# What the exercise asks
Some lines in the entries contain the word "computer". Copy all of them.

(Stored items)
--- --- ---

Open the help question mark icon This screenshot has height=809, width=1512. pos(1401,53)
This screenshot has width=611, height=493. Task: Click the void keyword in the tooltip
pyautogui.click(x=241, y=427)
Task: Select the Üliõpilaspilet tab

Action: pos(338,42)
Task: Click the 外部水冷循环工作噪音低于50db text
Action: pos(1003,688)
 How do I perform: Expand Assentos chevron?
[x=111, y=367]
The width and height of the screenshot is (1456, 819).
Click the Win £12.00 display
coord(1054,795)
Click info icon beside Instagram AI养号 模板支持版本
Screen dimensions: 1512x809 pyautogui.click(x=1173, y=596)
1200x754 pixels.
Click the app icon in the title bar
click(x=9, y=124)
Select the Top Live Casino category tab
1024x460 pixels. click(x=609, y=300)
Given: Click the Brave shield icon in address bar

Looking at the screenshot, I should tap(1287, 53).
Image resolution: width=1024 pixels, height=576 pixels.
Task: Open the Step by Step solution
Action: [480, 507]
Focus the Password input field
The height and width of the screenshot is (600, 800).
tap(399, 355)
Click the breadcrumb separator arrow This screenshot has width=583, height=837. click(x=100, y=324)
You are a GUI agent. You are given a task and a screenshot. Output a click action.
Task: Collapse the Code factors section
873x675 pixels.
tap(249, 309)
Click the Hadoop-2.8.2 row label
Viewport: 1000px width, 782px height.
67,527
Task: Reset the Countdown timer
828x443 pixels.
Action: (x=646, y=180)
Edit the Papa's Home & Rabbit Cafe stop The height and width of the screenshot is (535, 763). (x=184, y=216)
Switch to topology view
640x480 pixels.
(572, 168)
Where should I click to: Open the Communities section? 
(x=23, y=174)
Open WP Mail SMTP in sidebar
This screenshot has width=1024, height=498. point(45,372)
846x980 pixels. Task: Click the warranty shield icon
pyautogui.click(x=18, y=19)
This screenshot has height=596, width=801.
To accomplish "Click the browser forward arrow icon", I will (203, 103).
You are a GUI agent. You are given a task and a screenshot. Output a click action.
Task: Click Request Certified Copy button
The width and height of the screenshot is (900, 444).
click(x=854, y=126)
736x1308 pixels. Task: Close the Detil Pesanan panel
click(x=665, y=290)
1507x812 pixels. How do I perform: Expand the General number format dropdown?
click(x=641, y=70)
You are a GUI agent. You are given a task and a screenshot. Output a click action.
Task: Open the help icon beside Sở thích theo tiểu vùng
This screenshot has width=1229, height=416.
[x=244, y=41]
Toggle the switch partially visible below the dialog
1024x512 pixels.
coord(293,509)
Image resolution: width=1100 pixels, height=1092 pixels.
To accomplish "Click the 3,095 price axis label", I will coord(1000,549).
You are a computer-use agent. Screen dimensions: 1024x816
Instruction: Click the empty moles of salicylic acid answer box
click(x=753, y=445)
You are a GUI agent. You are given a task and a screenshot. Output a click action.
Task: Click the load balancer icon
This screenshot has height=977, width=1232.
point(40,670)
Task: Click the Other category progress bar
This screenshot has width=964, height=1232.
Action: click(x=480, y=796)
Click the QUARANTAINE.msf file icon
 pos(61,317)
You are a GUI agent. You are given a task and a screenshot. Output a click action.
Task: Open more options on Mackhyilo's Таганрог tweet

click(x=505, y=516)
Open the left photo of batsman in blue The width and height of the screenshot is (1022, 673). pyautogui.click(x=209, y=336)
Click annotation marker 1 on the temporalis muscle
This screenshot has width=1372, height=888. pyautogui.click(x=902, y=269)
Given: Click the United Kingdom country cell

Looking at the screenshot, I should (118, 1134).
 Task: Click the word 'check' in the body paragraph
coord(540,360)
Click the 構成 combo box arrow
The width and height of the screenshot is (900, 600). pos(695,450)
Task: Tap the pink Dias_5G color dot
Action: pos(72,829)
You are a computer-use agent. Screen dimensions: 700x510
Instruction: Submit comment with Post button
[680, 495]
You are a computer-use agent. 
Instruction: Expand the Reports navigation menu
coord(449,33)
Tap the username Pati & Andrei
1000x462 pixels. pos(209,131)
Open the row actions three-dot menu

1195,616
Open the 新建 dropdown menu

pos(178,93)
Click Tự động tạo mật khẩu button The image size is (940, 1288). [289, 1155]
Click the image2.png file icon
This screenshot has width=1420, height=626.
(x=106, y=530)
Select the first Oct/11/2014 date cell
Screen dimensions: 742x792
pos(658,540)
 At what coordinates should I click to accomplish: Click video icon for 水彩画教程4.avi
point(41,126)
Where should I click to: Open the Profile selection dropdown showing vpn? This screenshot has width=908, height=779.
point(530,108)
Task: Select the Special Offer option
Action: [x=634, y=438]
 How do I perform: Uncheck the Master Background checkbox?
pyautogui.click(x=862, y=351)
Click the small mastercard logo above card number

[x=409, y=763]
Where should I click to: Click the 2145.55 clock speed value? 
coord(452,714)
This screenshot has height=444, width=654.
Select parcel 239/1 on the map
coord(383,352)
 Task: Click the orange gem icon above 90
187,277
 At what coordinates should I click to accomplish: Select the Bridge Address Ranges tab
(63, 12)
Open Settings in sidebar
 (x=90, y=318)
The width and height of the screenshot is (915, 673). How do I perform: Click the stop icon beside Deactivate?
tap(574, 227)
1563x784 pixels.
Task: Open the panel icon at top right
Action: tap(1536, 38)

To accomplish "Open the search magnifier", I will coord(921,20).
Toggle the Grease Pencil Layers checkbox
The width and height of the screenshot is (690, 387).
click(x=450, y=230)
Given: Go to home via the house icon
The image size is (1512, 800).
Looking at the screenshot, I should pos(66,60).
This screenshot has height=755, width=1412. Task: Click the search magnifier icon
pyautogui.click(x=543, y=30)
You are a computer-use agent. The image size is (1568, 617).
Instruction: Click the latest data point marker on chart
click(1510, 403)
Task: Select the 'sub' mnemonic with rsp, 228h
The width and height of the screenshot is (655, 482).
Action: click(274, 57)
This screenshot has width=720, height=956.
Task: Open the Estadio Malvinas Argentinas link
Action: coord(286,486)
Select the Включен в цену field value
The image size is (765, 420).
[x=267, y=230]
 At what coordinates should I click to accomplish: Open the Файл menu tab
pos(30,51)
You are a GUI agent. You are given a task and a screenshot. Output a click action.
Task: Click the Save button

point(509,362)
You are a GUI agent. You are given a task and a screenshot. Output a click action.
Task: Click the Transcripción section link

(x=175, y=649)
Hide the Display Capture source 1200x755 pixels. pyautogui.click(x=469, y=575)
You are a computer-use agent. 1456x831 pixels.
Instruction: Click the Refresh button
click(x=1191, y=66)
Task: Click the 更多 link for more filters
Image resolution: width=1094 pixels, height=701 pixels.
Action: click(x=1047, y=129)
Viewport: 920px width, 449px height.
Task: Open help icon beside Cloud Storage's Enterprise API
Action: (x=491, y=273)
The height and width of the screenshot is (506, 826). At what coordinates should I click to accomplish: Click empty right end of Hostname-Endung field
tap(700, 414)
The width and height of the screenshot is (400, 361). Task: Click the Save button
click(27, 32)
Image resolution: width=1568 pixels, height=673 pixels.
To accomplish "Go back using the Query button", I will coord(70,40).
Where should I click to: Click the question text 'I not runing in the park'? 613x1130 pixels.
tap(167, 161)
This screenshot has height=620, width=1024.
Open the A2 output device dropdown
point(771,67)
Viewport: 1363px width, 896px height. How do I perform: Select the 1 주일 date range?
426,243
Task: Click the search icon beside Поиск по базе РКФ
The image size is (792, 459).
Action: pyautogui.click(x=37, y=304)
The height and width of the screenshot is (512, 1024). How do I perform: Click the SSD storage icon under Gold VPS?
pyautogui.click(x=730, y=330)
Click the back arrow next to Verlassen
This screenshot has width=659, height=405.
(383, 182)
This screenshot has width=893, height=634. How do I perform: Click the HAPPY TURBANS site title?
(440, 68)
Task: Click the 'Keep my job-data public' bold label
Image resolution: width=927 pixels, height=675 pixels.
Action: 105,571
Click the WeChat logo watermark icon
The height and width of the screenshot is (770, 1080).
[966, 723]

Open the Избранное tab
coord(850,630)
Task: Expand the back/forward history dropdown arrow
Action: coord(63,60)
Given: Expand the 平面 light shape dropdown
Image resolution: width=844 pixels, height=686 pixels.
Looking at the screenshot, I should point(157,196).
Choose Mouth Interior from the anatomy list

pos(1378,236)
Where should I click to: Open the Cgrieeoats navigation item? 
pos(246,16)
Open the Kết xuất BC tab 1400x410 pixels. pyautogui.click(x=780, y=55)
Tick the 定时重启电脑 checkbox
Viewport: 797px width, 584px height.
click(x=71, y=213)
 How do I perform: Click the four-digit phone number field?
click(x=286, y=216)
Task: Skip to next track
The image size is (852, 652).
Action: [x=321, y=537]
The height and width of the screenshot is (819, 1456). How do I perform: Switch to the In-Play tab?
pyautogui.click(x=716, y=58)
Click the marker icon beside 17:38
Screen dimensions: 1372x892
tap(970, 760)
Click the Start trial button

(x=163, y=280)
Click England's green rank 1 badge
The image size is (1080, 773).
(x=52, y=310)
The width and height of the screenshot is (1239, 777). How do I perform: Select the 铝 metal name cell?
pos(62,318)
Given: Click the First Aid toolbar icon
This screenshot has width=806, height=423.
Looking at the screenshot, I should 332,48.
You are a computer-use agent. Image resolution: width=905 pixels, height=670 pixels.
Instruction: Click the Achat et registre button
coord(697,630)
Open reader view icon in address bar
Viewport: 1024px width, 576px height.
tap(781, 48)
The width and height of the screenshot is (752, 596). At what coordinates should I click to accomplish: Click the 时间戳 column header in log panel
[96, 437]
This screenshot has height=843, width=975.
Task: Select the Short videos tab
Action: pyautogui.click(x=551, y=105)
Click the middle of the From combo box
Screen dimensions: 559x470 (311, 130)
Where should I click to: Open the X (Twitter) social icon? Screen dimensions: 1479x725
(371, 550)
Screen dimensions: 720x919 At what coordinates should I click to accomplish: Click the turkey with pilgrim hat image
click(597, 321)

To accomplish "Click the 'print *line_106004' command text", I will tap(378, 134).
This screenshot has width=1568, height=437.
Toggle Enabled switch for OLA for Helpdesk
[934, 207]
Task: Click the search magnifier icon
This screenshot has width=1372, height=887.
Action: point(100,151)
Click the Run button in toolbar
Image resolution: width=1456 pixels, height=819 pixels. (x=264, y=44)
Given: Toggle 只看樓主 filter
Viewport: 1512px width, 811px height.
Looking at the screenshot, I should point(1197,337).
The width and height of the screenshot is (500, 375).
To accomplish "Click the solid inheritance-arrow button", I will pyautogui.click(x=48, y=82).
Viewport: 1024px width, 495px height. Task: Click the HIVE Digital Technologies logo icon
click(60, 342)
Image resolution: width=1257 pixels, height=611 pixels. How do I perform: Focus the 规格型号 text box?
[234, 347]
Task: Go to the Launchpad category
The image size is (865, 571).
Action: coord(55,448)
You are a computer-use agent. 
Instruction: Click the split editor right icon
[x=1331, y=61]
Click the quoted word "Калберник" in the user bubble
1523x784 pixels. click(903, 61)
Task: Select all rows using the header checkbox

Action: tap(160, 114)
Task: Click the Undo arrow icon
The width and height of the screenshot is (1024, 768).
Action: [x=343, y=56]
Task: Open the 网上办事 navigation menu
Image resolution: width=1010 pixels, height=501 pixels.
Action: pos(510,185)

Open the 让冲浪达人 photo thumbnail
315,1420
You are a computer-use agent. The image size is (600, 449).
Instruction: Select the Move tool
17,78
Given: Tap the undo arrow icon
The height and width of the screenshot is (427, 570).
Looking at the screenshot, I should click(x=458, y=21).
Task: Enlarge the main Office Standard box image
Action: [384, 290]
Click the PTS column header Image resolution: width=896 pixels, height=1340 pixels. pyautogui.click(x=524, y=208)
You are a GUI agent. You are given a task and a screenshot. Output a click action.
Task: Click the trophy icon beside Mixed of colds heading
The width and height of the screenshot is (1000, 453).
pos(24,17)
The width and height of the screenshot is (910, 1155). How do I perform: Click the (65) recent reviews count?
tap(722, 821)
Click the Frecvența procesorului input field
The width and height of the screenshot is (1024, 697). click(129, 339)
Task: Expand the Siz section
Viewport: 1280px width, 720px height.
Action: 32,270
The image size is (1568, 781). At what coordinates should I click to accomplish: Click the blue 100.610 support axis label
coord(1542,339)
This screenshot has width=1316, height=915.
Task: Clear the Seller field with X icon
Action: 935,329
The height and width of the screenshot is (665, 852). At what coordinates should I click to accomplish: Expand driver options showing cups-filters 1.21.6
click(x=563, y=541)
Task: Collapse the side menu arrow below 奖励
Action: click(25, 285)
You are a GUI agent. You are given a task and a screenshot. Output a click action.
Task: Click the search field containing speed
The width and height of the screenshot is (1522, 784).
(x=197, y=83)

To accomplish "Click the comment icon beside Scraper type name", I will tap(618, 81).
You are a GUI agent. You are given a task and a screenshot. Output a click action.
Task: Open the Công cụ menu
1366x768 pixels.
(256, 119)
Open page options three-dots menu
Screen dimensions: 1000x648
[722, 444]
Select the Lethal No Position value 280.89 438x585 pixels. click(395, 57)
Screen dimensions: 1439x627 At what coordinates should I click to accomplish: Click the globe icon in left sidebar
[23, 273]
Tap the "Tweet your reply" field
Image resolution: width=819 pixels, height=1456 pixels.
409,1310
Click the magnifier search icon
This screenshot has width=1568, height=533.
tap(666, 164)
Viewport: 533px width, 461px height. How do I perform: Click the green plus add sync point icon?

--- --- ---

# Solution to the exercise
You are a computer-use agent. Screen dimensions: 1024x816
You are a computer-use agent. Screen dimensions: 700x510
You are a computer-use agent. 
You are a computer-use agent. The image size is (1568, 617).
You are a computer-use agent. 1456x831 pixels.
You are a computer-use agent. Image resolution: width=905 pixels, height=670 pixels.
You are a computer-use agent. 
You are a computer-use agent. The image size is (600, 449).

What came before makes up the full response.